# Text:
= = = =

Most Finnish beaches safe for swimming: EEA
Published : 09 Jun 2020, 00:13
Updated : 09 Jun 2020, 09:47
It is safe to swim in the waters of public beaches in Finland, according to a bathing water report recently published by the European Environment Agency (EEA).
In the report, most of the Finnish bathing waters, about 92 per cent, were classified as being of excellent or good quality, said the National Institute of Health and Welfare (THL) in a press release quoting the EEA report.
Eight beaches, or approximately three per cent, of Finland’s bathing waters were categorised in the lowest acceptable ‘sufficient water quality’ class. The water quality of only two beaches (0.7%) was described as poor.
In Finland, an increasing number of lakes and rivers have been classified as having excellent or good bathing waters. These two top quality classes included 96 per cent of all inland beaches.
About 80 per cent of the coastal bathing waters were classified as excellent or good. Coastal beaches are subject to stricter limits regarding the amounts of bacteria. This is because bacteria do not survive equally well in salt water, and therefore a smaller amount of bacteria is estimated to reflect the intestinal contamination of the water. However, the same limit values apply to all coastal bathing waters across Europe, so the amounts of bacteria in the low-salinity Baltic Sea and the high-salinity Mediterranean Sea are evaluated using the same criteria.
“In Finland, the coastal bathing waters are not only low-salinity, but the shores are often shallow as well, which may weaken water circulation at the beach and affect the classification of bathing water quality”, said THL Senior Planning Officer Outi Zacheus.
Basic data on individual beaches and bathing water-classes based on monitoring are available on EEA’s online service. According to the information gathered from the service, Cyprus, Austria and Malta have the highest number of beaches classified as excellent.
The online services’ data will not be updated during the upcoming swimming season.
Even though municipal health protection authorities monitor the occurrence of blue-green algae in bathing water in Finland, the abundance or frequency of blue-green algae occurrences is not taken into account when defining bathing water-quality.
However, 15 Finnish beaches have received no quality classification, as the quality of their water had not been monitored for a sufficient period of time or with a sufficient number of samples. Some of these beaches are new, some of them have undergone alterations, and there were not enough samples from some.
The report consolidates country-specific bathing water-quality summaries and the monitoring results of altogether 22,000 European beaches.
In the summer of 2019, Finland had a total of 301 public beaches, 224 of which were inland and 77 coastal.

= = = =

# Listed entries:

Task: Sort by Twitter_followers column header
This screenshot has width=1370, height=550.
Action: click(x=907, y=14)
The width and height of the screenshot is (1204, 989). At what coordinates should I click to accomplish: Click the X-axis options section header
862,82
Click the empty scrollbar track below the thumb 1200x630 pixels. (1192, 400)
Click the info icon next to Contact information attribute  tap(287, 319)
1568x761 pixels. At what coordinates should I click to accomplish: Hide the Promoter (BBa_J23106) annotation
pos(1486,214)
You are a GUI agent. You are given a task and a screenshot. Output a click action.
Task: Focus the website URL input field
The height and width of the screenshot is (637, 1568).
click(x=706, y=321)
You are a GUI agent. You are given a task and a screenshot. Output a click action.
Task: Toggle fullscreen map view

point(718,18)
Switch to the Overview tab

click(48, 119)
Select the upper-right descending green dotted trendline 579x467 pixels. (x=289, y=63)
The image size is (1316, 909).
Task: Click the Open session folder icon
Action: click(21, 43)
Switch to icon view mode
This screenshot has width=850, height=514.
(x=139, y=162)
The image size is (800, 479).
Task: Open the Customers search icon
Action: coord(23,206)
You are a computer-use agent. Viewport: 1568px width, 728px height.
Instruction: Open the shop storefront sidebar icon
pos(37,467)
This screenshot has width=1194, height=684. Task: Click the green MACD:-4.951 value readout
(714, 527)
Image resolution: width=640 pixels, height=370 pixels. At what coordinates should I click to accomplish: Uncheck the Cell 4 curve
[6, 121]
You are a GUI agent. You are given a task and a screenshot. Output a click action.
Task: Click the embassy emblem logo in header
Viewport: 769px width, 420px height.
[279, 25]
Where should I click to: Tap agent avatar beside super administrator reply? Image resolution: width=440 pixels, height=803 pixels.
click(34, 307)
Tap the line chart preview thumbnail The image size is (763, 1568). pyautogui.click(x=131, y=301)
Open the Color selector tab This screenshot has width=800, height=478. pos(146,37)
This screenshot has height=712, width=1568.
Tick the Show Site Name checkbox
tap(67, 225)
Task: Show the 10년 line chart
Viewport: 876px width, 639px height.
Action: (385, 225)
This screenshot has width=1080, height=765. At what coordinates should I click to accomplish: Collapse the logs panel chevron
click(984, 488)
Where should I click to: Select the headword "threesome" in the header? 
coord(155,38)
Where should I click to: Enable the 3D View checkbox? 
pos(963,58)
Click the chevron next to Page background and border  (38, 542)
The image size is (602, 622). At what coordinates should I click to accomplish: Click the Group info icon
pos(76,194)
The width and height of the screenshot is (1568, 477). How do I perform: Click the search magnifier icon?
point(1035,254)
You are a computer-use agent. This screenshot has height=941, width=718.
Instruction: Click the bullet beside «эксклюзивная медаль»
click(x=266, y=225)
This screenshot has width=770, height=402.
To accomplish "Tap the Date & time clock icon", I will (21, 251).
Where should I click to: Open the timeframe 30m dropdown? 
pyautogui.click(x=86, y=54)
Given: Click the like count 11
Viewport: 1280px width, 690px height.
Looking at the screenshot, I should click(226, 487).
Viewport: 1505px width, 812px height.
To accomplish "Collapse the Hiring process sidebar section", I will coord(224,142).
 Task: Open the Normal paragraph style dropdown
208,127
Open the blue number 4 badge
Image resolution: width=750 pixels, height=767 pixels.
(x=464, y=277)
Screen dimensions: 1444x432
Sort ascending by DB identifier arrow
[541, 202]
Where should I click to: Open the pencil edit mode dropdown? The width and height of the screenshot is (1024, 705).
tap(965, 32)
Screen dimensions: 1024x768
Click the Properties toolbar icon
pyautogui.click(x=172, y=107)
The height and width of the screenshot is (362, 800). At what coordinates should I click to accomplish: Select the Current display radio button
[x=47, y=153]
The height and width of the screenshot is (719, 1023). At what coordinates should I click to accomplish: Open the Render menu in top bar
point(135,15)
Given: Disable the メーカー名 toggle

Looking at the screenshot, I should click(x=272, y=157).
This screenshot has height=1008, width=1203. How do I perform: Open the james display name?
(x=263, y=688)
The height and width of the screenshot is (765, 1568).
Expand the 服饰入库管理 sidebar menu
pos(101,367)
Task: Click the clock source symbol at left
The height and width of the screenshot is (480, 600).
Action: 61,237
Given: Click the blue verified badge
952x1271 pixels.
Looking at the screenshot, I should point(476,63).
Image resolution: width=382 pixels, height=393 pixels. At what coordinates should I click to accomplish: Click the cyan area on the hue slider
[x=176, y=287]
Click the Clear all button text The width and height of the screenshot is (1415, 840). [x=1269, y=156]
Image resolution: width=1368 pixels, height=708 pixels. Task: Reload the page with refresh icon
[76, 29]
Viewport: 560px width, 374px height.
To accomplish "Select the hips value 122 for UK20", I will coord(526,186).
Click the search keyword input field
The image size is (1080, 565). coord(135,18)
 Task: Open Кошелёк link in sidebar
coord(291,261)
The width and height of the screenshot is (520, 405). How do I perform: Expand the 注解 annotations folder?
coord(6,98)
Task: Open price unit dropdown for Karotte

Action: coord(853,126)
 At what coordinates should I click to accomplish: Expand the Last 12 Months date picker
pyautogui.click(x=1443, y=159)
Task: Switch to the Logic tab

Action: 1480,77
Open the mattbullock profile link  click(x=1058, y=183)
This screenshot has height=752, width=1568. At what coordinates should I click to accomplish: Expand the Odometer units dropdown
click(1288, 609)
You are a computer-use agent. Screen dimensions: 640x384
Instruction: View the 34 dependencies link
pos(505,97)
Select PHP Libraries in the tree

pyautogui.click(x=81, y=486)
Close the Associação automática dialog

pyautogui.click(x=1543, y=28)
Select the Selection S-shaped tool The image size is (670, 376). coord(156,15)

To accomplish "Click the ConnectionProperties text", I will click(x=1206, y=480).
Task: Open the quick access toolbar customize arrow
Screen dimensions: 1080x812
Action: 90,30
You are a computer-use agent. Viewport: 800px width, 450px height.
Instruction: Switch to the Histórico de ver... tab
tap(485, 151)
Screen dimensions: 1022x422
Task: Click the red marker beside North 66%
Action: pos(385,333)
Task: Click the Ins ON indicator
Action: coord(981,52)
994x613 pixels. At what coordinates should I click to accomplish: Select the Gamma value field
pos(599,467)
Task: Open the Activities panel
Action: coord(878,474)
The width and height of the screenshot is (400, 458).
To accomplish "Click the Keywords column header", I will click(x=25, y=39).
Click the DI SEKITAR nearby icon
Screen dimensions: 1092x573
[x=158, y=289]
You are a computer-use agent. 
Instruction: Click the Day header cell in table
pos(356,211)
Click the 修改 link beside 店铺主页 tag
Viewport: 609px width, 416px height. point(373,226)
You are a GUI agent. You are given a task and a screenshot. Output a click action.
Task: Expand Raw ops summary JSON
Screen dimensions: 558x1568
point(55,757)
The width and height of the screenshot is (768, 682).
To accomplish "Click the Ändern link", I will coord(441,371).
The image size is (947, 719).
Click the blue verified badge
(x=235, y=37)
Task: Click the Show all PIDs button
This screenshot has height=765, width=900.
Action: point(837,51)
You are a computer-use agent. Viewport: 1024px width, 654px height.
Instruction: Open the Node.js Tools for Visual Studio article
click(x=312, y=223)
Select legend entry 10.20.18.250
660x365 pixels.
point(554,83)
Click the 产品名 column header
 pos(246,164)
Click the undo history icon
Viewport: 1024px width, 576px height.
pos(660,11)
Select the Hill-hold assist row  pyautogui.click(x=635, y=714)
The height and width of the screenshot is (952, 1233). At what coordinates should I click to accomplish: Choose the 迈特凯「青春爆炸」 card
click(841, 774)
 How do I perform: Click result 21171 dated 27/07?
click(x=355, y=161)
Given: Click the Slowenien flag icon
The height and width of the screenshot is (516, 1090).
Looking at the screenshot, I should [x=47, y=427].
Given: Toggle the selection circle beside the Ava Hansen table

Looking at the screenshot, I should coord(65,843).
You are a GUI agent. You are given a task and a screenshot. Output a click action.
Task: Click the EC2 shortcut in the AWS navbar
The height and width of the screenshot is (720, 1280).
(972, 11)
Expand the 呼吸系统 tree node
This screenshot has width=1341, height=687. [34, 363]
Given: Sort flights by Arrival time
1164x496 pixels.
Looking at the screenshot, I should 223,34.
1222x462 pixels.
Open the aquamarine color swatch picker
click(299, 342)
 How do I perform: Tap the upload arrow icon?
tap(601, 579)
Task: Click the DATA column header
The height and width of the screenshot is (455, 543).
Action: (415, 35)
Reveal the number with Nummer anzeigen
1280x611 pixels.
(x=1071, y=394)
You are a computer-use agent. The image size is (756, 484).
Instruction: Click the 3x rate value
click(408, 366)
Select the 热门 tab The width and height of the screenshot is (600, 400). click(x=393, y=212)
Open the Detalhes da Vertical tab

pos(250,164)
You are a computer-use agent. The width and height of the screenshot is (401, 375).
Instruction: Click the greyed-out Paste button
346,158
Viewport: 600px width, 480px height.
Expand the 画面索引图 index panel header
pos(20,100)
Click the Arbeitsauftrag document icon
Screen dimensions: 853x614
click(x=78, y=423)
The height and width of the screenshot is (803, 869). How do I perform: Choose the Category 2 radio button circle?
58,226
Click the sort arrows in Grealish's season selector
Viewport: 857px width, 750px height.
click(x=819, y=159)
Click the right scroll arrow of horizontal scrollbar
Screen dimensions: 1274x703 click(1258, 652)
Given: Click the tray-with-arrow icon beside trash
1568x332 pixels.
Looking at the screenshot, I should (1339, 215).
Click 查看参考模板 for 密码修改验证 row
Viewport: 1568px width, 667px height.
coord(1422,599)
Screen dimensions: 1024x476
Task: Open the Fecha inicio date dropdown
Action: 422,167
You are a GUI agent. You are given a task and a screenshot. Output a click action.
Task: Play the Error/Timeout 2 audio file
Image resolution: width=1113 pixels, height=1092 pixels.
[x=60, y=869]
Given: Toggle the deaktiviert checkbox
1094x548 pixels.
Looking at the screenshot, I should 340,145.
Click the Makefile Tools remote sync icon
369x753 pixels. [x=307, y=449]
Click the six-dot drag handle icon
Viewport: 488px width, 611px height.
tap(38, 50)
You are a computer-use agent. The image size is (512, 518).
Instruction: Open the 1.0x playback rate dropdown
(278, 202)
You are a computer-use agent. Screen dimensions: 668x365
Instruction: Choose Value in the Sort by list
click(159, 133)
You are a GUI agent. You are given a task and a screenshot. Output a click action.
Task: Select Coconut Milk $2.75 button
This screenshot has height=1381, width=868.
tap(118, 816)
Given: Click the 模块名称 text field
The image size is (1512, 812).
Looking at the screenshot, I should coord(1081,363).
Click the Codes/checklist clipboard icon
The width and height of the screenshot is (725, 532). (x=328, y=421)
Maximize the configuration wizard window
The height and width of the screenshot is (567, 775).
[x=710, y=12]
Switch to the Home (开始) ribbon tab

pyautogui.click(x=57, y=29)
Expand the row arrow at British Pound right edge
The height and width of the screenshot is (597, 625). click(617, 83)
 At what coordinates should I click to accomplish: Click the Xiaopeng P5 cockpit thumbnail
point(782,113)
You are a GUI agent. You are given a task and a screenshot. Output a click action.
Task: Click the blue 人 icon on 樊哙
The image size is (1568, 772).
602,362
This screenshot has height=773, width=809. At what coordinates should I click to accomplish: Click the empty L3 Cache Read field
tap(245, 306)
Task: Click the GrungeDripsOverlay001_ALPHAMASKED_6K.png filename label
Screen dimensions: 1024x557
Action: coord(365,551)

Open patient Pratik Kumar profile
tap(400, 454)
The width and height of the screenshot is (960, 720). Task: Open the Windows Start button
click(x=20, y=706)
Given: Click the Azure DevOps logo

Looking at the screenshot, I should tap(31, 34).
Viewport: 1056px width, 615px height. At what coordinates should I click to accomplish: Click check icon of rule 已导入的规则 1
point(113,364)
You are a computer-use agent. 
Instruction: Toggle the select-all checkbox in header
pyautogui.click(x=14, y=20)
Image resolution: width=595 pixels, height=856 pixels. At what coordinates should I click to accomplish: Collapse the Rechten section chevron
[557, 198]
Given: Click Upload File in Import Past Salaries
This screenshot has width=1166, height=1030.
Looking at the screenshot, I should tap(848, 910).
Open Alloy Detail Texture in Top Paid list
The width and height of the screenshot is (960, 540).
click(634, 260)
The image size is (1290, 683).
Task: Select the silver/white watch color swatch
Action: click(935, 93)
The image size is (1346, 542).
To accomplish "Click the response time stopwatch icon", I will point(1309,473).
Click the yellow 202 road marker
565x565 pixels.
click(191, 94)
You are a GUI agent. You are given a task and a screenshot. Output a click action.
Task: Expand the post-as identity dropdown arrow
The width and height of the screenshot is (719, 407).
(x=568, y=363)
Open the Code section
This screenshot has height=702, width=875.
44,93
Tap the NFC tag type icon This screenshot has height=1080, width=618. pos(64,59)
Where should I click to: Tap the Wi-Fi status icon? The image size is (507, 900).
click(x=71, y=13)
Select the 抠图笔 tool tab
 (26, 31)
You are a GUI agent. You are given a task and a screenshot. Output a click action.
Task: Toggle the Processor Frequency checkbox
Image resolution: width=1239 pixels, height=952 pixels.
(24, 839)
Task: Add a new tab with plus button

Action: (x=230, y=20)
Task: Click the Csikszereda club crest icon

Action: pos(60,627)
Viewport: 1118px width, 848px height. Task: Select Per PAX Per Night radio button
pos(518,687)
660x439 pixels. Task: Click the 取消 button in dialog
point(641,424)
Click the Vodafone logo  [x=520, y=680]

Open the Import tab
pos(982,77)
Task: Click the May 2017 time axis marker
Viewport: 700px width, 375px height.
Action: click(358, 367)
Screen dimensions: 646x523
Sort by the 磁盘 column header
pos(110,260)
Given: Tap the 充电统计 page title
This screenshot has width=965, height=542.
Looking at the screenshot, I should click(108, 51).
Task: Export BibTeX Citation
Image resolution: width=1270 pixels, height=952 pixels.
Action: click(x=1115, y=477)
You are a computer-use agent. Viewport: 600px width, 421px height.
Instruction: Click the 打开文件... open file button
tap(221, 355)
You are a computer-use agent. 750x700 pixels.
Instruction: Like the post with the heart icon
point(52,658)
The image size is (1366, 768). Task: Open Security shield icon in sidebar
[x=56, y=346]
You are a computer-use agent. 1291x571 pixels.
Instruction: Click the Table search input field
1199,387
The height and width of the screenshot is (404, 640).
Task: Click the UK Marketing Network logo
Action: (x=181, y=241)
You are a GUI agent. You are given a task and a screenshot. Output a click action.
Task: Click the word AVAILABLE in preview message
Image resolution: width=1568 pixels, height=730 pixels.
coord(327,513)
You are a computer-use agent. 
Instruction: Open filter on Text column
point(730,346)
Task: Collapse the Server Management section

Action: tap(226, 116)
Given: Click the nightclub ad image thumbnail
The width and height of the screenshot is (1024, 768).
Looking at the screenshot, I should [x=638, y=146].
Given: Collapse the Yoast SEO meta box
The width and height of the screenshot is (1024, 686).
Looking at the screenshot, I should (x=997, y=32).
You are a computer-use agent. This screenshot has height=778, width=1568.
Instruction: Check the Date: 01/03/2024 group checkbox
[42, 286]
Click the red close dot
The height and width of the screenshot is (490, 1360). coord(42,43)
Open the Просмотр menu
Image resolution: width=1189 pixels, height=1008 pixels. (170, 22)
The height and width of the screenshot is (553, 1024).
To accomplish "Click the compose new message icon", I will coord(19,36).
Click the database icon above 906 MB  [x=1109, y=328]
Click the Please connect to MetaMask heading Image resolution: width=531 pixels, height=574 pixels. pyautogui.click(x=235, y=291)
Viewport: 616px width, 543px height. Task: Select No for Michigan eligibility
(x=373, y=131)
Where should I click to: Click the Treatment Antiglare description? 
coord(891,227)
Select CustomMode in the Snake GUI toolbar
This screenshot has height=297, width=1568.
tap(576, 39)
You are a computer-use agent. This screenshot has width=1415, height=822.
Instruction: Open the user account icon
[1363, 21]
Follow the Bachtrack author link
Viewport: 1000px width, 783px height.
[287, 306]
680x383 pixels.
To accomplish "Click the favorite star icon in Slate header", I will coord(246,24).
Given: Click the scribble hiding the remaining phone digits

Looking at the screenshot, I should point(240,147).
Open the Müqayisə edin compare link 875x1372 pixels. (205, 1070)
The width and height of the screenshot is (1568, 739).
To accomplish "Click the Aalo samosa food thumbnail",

= = = =

# Requirement:
Rewrite the passage of the Finnish beaches report between "Basic data on" and "defining bathing water-quality.", inclusive, changing every "blue-green algae" to "cyanobacteria".

# Solution for this exercise:
Basic data on individual beaches and bathing water-classes based on monitoring are available on EEA’s online service. According to the information gathered from the service, Cyprus, Austria and Malta have the highest number of beaches classified as excellent.
The online services’ data will not be updated during the upcoming swimming season.
Even though municipal health protection authorities monitor the occurrence of cyanobacteria in bathing water in Finland, the abundance or frequency of cyanobacteria occurrences is not taken into account when defining bathing water-quality.